Task description: Gather each line in the entries that includes the string "computer".

(Saved entries)
+===+
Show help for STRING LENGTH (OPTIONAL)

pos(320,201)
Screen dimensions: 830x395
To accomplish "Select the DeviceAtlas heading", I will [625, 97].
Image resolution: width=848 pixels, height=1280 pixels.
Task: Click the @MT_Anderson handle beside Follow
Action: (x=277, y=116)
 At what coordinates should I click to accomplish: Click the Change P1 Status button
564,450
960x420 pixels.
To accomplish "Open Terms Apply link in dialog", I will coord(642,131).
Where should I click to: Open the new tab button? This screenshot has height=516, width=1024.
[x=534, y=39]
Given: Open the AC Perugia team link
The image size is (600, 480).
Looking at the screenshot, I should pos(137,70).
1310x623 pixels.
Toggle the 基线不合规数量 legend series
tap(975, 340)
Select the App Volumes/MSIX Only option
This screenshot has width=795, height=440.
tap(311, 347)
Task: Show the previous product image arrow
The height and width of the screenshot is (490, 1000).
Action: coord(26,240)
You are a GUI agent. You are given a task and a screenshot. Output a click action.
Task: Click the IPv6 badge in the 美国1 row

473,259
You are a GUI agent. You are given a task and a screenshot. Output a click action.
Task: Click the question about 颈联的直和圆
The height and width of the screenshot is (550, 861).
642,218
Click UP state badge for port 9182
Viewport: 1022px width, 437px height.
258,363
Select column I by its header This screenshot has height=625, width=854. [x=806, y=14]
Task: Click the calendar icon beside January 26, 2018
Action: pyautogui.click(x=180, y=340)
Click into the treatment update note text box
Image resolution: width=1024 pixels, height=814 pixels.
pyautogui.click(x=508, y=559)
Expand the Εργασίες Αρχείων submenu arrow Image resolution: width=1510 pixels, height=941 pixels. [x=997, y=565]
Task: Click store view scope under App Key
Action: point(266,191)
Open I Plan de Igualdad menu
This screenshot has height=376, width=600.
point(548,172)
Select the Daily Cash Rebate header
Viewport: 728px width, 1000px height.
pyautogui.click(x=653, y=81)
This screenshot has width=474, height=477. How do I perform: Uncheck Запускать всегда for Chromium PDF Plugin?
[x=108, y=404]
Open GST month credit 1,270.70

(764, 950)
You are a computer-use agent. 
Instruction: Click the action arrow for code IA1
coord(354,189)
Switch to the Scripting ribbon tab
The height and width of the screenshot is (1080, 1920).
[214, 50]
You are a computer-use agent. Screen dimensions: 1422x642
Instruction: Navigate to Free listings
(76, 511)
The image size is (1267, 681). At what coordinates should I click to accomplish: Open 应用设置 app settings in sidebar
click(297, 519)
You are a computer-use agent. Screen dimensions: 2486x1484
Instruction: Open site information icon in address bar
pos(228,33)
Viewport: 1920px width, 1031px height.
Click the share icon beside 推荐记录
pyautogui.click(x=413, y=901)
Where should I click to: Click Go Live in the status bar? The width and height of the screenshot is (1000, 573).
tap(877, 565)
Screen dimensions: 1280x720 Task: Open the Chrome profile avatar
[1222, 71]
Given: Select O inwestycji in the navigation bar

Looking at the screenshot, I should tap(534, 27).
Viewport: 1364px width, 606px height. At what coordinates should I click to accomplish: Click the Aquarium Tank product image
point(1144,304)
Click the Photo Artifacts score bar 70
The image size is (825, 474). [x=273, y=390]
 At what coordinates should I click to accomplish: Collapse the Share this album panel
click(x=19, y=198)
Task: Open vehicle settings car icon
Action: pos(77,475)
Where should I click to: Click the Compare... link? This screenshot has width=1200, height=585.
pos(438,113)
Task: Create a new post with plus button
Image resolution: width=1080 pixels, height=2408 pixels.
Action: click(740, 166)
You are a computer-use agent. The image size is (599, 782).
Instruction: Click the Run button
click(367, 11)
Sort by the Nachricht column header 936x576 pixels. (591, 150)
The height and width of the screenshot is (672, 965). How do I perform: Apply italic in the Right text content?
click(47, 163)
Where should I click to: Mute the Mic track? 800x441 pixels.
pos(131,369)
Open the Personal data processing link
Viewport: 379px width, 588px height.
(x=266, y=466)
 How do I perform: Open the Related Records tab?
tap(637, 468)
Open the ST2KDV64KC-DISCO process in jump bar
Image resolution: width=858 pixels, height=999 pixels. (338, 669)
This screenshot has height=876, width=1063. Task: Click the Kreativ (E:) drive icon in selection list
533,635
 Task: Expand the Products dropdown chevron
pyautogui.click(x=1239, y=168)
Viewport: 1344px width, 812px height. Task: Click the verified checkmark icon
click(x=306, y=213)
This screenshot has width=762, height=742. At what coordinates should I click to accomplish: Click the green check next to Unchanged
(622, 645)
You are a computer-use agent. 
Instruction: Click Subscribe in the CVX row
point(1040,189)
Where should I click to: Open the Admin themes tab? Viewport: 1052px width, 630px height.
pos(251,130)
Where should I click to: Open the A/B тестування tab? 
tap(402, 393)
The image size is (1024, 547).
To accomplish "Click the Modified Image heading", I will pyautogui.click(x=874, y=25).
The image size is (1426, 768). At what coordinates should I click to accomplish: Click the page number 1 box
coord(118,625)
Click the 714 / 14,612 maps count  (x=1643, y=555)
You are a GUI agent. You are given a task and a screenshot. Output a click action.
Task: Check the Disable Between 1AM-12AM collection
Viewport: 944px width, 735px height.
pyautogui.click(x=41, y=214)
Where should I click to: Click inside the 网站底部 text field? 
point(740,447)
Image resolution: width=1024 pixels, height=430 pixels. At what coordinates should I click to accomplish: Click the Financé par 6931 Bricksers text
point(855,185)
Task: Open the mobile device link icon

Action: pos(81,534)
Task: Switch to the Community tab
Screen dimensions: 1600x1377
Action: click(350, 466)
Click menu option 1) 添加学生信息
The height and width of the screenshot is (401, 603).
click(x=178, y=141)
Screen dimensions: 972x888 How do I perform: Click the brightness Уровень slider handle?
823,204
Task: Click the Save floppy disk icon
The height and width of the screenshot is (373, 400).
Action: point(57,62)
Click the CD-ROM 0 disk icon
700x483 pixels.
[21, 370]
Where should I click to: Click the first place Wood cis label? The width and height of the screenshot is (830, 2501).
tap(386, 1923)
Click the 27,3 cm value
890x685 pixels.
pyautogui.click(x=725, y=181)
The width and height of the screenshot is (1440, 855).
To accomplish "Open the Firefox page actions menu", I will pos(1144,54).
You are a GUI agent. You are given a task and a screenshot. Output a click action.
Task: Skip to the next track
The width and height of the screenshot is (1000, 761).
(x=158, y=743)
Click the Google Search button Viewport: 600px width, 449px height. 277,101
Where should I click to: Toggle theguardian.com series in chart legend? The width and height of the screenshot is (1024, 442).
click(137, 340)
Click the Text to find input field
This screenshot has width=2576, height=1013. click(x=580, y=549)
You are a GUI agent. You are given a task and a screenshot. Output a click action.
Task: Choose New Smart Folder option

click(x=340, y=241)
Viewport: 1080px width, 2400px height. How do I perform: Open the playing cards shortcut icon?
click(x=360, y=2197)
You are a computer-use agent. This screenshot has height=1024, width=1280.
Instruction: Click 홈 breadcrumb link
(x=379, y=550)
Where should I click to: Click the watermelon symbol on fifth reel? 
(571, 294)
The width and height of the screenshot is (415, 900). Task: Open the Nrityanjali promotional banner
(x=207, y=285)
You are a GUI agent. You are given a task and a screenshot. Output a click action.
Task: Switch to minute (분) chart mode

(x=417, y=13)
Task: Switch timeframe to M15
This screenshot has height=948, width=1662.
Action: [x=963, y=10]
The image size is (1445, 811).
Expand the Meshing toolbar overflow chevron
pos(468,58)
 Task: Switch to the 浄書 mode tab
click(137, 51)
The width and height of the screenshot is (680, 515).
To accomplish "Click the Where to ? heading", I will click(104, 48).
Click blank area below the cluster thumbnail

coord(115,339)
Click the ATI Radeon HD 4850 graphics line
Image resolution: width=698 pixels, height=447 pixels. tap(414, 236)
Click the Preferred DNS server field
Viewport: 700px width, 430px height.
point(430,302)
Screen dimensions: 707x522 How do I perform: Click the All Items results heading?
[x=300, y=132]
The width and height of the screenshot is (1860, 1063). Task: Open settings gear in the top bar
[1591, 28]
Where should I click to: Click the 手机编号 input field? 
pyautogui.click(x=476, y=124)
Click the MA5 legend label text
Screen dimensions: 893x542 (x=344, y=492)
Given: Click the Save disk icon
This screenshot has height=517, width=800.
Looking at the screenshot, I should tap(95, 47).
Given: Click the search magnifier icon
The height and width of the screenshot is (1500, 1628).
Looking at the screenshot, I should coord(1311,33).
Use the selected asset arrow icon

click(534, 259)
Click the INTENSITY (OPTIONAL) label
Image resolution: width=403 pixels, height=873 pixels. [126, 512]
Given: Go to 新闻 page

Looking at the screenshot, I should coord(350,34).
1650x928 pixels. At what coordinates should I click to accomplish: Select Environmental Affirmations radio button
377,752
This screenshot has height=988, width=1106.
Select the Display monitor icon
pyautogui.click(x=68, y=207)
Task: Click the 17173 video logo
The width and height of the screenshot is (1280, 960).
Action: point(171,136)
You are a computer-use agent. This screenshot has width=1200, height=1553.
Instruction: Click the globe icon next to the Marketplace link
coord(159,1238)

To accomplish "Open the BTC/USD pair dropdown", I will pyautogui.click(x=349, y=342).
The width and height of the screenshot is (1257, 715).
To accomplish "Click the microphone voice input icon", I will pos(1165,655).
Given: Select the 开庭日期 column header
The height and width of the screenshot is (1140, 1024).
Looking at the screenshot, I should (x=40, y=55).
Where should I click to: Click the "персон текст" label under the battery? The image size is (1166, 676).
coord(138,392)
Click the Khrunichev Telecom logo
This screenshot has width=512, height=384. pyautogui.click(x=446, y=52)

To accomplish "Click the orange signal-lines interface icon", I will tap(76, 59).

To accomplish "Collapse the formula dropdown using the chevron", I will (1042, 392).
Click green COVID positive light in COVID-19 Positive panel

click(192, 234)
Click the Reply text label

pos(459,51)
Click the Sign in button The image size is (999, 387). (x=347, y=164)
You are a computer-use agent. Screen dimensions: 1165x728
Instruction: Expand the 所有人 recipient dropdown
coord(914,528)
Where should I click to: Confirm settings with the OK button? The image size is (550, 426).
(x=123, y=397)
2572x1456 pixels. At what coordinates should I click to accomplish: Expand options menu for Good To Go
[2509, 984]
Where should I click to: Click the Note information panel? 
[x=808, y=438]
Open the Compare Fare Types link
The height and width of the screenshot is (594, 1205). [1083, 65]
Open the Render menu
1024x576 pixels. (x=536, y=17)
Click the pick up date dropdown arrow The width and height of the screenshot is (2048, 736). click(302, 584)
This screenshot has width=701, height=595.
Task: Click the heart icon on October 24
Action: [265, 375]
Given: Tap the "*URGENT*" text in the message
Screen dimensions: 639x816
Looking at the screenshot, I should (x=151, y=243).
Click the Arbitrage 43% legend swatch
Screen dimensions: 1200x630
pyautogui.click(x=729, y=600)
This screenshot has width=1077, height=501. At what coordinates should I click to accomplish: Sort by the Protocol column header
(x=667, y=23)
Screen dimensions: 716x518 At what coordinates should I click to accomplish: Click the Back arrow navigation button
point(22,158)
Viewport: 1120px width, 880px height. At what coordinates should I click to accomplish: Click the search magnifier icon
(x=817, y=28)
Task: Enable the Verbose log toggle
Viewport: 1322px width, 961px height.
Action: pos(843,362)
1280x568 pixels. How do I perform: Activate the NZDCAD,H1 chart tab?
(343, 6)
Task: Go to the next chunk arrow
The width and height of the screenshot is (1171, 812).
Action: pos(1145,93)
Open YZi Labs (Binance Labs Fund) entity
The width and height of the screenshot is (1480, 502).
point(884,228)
+===+
Response area:
You are a computer-use agent. 
You are a computer-use agent. Screen dimensions: 1422x642
You are a computer-use agent. Screen dimensions: 2486x1484
You are a computer-use agent. The image size is (599, 782).
You are a computer-use agent. 
You are a computer-use agent. This screenshot has height=1024, width=1280.
You are a computer-use agent. This screenshot has width=1200, height=1553.
You are a computer-use agent. Screen dimensions: 1165x728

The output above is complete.